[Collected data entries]

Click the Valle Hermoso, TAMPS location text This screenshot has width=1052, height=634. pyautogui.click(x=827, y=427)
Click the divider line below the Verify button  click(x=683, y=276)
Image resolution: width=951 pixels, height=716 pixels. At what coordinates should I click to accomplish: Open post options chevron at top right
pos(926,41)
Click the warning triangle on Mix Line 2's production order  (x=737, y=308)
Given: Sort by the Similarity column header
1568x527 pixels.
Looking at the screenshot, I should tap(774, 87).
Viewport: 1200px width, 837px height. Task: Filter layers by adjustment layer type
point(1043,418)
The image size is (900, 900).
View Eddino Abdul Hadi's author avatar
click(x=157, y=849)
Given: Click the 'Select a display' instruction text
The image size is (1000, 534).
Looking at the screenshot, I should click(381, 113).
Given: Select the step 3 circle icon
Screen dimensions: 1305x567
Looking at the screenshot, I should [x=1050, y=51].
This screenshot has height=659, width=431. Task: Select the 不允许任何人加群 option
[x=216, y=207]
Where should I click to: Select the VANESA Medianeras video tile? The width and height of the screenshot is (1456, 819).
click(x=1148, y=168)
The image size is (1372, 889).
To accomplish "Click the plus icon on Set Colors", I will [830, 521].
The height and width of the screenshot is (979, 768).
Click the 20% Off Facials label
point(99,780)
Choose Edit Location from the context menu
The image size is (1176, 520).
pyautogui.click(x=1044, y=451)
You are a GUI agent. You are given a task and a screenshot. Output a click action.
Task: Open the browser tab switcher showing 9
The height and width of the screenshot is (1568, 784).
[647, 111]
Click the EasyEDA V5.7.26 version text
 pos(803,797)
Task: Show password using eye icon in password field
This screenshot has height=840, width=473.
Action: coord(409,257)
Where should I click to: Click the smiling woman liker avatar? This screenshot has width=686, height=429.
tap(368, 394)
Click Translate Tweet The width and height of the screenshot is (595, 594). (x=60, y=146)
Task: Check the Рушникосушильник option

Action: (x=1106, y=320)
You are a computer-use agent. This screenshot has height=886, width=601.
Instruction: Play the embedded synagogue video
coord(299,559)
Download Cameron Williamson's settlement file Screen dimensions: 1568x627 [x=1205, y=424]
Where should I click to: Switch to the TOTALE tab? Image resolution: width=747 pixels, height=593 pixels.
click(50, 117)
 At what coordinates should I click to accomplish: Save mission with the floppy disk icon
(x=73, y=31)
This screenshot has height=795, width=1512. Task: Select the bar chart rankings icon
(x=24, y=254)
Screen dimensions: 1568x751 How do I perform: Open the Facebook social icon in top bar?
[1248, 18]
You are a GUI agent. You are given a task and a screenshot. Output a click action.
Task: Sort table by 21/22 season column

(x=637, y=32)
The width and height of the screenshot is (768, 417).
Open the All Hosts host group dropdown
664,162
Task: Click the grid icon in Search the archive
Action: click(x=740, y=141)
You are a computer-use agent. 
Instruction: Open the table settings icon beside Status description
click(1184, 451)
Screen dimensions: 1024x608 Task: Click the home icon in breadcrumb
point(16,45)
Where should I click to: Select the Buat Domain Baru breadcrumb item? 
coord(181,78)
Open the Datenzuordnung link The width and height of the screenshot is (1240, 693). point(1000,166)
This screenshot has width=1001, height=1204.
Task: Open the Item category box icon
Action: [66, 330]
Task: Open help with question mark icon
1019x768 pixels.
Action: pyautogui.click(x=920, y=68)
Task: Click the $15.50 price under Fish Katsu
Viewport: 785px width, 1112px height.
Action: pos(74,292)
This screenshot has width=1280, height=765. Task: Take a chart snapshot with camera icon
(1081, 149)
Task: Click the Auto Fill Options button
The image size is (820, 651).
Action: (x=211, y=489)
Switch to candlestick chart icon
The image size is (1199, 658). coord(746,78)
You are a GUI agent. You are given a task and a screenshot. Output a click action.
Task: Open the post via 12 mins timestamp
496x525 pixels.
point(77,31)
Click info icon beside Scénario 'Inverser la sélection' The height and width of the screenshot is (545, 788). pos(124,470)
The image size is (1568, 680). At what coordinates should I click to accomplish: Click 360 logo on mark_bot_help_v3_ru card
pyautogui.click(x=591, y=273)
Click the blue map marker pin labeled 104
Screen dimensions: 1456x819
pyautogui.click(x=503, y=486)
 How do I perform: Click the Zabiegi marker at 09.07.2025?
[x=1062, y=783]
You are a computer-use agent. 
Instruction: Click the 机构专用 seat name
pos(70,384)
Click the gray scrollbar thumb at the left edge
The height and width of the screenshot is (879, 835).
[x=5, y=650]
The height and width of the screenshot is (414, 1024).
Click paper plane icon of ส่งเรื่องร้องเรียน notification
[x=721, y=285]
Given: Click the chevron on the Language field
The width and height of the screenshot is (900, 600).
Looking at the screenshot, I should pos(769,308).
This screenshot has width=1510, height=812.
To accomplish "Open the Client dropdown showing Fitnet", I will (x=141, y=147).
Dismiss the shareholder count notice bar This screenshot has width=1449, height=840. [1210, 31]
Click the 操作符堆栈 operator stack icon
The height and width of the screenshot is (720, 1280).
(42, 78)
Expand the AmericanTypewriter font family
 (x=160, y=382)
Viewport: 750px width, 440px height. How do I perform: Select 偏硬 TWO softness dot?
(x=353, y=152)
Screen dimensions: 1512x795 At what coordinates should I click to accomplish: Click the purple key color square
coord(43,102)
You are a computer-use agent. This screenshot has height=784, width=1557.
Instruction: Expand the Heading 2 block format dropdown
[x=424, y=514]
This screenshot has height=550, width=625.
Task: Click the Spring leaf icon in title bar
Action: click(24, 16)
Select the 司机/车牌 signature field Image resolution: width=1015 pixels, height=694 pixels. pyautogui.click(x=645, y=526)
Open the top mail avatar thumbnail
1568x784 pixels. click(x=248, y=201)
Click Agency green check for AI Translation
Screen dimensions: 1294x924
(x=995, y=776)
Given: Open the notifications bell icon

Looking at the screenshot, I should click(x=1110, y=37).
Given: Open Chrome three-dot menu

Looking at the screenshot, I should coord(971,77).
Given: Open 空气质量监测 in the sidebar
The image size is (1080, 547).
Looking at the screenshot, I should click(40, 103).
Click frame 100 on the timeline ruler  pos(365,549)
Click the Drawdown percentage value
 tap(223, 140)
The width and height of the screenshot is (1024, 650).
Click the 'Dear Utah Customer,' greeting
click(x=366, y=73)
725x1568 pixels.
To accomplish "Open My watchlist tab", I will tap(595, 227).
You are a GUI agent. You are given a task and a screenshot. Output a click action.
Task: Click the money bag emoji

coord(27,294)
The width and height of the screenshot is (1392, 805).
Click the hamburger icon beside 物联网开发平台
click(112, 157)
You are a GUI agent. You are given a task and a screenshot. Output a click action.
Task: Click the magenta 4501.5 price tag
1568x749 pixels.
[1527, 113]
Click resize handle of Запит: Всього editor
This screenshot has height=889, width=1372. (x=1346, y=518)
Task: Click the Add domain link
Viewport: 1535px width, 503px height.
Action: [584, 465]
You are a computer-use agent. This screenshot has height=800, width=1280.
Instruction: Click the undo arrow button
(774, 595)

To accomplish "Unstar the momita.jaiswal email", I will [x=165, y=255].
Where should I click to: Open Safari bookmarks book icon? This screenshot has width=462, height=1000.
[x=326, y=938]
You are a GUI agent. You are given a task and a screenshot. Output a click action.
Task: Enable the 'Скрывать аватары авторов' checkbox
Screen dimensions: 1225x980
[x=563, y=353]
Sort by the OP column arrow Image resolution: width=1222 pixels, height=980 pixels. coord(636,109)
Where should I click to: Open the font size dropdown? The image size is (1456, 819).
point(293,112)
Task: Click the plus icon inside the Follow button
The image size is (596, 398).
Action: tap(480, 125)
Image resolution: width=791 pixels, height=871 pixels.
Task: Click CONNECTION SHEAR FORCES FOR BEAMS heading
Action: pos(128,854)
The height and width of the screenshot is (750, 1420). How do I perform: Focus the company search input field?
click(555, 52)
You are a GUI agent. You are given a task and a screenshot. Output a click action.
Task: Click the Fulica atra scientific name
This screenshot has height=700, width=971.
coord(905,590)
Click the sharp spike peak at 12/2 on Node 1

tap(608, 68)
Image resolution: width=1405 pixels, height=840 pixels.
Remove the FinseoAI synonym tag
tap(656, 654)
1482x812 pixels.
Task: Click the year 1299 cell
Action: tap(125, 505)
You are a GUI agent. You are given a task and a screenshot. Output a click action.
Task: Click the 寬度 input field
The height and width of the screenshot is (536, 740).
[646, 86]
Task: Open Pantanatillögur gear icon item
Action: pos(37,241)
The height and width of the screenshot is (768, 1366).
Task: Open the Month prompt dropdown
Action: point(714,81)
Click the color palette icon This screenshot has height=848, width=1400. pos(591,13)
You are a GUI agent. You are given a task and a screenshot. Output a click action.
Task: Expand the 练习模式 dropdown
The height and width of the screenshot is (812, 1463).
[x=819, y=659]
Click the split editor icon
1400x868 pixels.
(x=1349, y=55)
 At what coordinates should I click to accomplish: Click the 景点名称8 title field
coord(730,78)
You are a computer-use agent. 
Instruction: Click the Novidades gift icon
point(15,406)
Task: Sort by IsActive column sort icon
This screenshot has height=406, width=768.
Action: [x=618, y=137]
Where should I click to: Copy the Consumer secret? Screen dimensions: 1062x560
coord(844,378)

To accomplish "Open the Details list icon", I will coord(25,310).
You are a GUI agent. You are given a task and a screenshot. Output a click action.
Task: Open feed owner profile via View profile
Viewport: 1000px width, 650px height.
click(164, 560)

**Work required:**
Count how many lines of the items above contain the word "table". Reply with that number alone.

**Exercise result:**
2